L’un des arguments fréquemment avancés contre l’absence de petit-déjeuner affirme que la faim pousserait inévitablement à manger davantage au déjeuner ou pendant le reste de la journée. Si cette compensation était systématique, supprimer le repas du matin ne réduirait finalement pas les apports énergétiques.
La méta-analyse du BMJ ne confirme pas cette hypothèse de manière générale. Dans les essais permettant d’étudier les apports alimentaires, les personnes assignées à prendre un petit-déjeuner consommaient en moyenne environ 260 calories supplémentaires sur l’ensemble de la journée par rapport à celles qui le sautaient. Les participants ne semblaient donc pas récupérer automatiquement toutes les calories absentes du matin au cours des repas suivants.

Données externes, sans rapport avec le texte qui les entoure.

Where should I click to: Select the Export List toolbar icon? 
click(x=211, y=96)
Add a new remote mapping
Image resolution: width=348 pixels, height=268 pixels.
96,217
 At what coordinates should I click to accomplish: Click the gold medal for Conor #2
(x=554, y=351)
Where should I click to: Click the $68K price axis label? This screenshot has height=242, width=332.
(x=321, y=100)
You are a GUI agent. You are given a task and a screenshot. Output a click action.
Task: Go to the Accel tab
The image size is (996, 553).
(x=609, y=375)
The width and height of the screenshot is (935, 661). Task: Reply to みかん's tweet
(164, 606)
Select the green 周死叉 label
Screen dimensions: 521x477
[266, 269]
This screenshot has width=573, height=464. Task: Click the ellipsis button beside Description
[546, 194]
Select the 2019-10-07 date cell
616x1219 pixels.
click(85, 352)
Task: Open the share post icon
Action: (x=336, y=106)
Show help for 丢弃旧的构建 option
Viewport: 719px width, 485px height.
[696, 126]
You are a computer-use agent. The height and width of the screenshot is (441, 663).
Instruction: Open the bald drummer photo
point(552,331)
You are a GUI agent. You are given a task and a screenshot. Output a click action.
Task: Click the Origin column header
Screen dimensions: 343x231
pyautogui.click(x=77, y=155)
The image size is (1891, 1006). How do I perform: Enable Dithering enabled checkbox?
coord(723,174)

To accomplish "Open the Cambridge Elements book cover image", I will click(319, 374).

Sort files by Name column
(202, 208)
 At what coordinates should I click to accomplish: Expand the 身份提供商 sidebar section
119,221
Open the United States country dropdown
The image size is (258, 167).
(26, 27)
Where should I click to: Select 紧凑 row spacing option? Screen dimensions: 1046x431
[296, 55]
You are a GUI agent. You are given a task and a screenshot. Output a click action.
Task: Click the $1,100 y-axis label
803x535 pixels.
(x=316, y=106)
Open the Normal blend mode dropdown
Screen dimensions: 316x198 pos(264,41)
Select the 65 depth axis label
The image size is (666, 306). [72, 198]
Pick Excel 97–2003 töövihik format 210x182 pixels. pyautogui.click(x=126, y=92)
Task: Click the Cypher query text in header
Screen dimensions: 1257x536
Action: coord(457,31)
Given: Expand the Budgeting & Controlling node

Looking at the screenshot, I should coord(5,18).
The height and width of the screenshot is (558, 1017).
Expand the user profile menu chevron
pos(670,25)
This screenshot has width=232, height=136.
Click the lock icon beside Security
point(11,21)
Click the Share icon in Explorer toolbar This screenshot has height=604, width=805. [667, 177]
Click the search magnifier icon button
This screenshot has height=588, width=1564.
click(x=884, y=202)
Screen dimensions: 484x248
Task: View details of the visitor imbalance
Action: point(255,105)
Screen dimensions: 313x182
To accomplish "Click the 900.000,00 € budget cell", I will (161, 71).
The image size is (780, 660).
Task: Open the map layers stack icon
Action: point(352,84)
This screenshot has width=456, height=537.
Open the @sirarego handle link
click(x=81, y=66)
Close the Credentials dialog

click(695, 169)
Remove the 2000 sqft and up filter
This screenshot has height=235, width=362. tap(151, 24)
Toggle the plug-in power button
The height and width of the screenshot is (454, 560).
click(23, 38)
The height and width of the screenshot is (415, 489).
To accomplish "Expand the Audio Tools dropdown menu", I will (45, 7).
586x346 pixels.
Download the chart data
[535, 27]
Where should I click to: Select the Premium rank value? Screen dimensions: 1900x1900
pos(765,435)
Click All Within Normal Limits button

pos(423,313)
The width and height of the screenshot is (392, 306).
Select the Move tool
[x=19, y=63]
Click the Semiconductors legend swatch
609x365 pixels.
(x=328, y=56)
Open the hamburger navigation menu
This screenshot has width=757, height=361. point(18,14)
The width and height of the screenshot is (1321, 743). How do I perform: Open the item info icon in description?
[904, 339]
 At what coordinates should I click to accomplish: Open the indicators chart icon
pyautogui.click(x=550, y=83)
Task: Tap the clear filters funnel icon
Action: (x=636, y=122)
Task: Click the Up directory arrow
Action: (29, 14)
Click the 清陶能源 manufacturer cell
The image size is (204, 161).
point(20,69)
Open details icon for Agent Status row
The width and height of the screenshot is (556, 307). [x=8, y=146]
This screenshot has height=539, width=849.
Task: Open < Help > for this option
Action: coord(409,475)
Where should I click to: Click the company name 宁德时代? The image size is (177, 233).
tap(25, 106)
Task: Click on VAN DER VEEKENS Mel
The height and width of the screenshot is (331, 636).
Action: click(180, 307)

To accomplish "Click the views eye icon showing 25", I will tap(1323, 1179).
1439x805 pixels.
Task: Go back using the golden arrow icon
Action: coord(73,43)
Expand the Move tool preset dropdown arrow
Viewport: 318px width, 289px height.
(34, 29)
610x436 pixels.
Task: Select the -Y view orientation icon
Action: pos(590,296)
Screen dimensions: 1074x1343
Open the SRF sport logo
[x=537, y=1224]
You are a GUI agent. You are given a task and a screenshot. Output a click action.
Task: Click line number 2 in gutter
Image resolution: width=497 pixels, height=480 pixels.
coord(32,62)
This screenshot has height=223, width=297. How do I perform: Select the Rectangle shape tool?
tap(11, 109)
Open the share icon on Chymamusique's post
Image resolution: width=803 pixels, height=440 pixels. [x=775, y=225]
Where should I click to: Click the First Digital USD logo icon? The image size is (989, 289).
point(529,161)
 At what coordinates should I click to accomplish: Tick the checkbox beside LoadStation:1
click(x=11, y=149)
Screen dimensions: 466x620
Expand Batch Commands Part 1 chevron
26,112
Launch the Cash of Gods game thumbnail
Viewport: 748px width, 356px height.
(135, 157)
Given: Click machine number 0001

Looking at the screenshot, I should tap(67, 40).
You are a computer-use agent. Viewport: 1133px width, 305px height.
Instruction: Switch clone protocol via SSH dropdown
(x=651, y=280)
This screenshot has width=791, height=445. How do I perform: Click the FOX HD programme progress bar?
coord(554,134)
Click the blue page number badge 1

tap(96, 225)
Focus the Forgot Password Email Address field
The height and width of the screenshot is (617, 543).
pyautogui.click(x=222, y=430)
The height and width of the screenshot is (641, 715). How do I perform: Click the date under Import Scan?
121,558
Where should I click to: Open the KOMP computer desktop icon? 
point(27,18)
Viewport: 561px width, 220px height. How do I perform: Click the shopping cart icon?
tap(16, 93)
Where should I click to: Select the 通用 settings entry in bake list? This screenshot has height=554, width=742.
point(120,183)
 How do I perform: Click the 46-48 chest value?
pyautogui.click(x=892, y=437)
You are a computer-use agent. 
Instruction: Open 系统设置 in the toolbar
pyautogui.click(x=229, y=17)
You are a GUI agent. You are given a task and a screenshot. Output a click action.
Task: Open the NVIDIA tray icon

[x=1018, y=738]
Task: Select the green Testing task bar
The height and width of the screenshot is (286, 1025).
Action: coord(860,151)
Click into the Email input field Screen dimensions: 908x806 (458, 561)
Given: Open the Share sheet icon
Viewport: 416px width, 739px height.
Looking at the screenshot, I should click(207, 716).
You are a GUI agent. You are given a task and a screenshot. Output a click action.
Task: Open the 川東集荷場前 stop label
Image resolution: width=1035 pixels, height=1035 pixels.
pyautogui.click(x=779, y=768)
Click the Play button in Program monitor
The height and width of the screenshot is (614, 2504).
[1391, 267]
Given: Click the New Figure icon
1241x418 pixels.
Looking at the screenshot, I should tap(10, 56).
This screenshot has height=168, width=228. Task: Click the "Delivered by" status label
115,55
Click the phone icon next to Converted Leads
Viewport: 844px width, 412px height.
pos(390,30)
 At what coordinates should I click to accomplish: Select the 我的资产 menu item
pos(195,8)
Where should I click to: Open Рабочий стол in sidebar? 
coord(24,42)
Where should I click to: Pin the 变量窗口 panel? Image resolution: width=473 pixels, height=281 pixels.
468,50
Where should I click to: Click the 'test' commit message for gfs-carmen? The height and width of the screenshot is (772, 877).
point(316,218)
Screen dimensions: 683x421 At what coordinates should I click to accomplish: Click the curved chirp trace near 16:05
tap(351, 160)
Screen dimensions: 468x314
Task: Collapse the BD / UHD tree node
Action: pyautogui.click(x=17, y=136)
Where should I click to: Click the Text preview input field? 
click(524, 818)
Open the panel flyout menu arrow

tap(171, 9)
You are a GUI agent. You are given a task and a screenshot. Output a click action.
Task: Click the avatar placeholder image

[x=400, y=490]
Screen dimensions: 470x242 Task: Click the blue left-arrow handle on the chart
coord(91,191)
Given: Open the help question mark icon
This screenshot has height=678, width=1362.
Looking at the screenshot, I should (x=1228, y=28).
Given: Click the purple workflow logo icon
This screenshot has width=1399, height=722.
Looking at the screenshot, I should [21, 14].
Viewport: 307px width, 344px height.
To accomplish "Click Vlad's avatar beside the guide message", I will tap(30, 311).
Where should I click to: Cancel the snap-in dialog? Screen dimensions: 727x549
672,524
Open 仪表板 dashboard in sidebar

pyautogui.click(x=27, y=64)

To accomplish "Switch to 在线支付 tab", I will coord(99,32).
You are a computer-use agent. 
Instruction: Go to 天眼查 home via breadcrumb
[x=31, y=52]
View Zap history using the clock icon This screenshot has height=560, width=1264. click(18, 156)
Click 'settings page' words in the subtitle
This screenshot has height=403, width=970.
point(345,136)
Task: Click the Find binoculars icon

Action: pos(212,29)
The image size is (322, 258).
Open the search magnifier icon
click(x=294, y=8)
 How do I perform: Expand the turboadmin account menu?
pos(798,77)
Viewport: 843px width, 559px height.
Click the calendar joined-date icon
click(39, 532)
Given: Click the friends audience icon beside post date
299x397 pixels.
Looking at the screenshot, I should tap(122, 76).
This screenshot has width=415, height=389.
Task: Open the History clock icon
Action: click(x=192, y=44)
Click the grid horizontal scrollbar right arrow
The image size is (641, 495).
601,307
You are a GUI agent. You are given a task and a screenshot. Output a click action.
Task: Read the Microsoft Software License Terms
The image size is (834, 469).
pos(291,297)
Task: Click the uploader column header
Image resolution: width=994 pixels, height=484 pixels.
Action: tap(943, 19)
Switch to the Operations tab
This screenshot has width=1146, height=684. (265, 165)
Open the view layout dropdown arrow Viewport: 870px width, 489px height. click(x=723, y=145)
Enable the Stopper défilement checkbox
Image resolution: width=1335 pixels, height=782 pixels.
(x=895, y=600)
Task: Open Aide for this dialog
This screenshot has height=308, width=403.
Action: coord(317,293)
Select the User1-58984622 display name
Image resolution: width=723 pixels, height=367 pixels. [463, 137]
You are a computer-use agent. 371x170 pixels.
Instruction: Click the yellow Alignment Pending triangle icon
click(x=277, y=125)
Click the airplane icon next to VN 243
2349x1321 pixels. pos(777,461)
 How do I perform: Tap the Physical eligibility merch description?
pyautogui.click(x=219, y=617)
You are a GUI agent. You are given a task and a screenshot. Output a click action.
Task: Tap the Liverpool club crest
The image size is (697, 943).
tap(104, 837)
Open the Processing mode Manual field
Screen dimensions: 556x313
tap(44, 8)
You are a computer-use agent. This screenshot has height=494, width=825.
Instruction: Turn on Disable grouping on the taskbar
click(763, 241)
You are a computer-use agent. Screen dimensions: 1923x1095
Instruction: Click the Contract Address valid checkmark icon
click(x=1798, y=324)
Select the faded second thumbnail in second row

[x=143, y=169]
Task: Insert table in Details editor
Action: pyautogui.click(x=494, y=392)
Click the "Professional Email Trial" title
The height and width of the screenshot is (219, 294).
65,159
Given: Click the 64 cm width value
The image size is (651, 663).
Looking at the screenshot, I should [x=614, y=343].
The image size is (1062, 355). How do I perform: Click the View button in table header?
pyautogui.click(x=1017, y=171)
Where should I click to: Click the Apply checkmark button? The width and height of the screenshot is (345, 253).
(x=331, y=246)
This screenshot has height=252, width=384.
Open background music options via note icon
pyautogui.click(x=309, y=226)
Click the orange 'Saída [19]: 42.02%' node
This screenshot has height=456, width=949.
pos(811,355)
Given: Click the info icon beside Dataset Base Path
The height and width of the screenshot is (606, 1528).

Cette moyenne cache néanmoins des différences importantes entre les études. Certaines personnes peuvent effectivement manger davantage plus tard, tandis que d’autres conservent naturellement un apport quotidien inférieur. La manière dont une personne réagit à l’absence du repas du matin ne peut donc pas être déduite d’une règle unique.
Le véritable effet sur le poids dépend finalement de ce qui se passe après le petit-déjeuner supprimé. Si l’absence de ce repas réduit réellement les apports sans provoquer de compensation importante, elle peut contribuer à une diminution énergétique. Si elle déplace simplement les calories vers d’autres moments de la journée, l’avantage attendu devient beaucoup plus incertain.
Faut-il prendre un petit-déjeuner même si l’objectif est de maigrir ?
La perte de poids ne donne pas au petit-déjeuner un statut obligatoire. Une personne habituée à manger le matin n’a pas besoin de supprimer ce repas simplement parce qu’elle souhaite maigrir. De la même manière, quelqu’un qui ne ressent habituellement pas le besoin de manger au réveil n’a pas de raison de s’imposer un repas uniquement dans l’espoir de mieux contrôler son poids.
L’étude publiée dans le BMJ est intéressante précisément parce qu’elle remet en cause une ancienne prescription très répandue. Ajouter systématiquement un petit-déjeuner à l’alimentation d’un adulte ne constitue pas une stratégie démontrée pour favoriser la perte de poids. Les auteurs recommandent d’ailleurs la prudence avant de conseiller ce changement dans ce seul objectif.
Cela ne signifie pas que le petit-déjeuner n’a aucune importance dans la vie alimentaire d’une personne. Il peut être apprécié, correspondre à une vraie faim ou simplement s’intégrer naturellement à ses habitudes. La question devient différente dès lors que l’on prétend lui attribuer une propriété particulière sur l’amaigrissement.
Le repas du matin peut donc rester présent ou absent dans une démarche de gestion du poids. Sa simple suppression ne permet pas de savoir à l’avance si une personne perdra davantage de kilos.
La perte de poids se joue-t-elle vraiment au moment du premier repas ?
Se concentrer uniquement sur le petit-déjeuner peut donner l’impression qu’un changement simple suffira à modifier durablement le poids. Les essais disponibles montrent pourtant que l’effet propre de ce repas reste modeste et difficile à isoler.
La balance ne réagit pas au fait d’avoir respecté ou supprimé un repas portant un nom particulier. Elle reflète une évolution beaucoup plus longue des apports et des dépenses énergétiques. Le petit-déjeuner peut participer à cet ensemble, mais il ne possède pas une fonction particulière qui déciderait à elle seule du résultat.
Sauter le repas du matin dans le seul but d’accélérer une perte de poids n’apporte donc aucune garantie. Le conserver ne condamne pas davantage une démarche d’amaigrissement. Présenter l’une de ces deux options comme indispensable revient à accorder au petit-déjeuner une influence que les essais randomisés ne démontrent pas.
La question la plus utile n’est finalement pas de déterminer s’il faut absolument manger ou jeûner chaque matin. Elle consiste à observer si le choix adopté modifie réellement les apports sur l’ensemble de la journée et s’il peut être maintenu sans transformer la gestion du poids en contrainte permanente.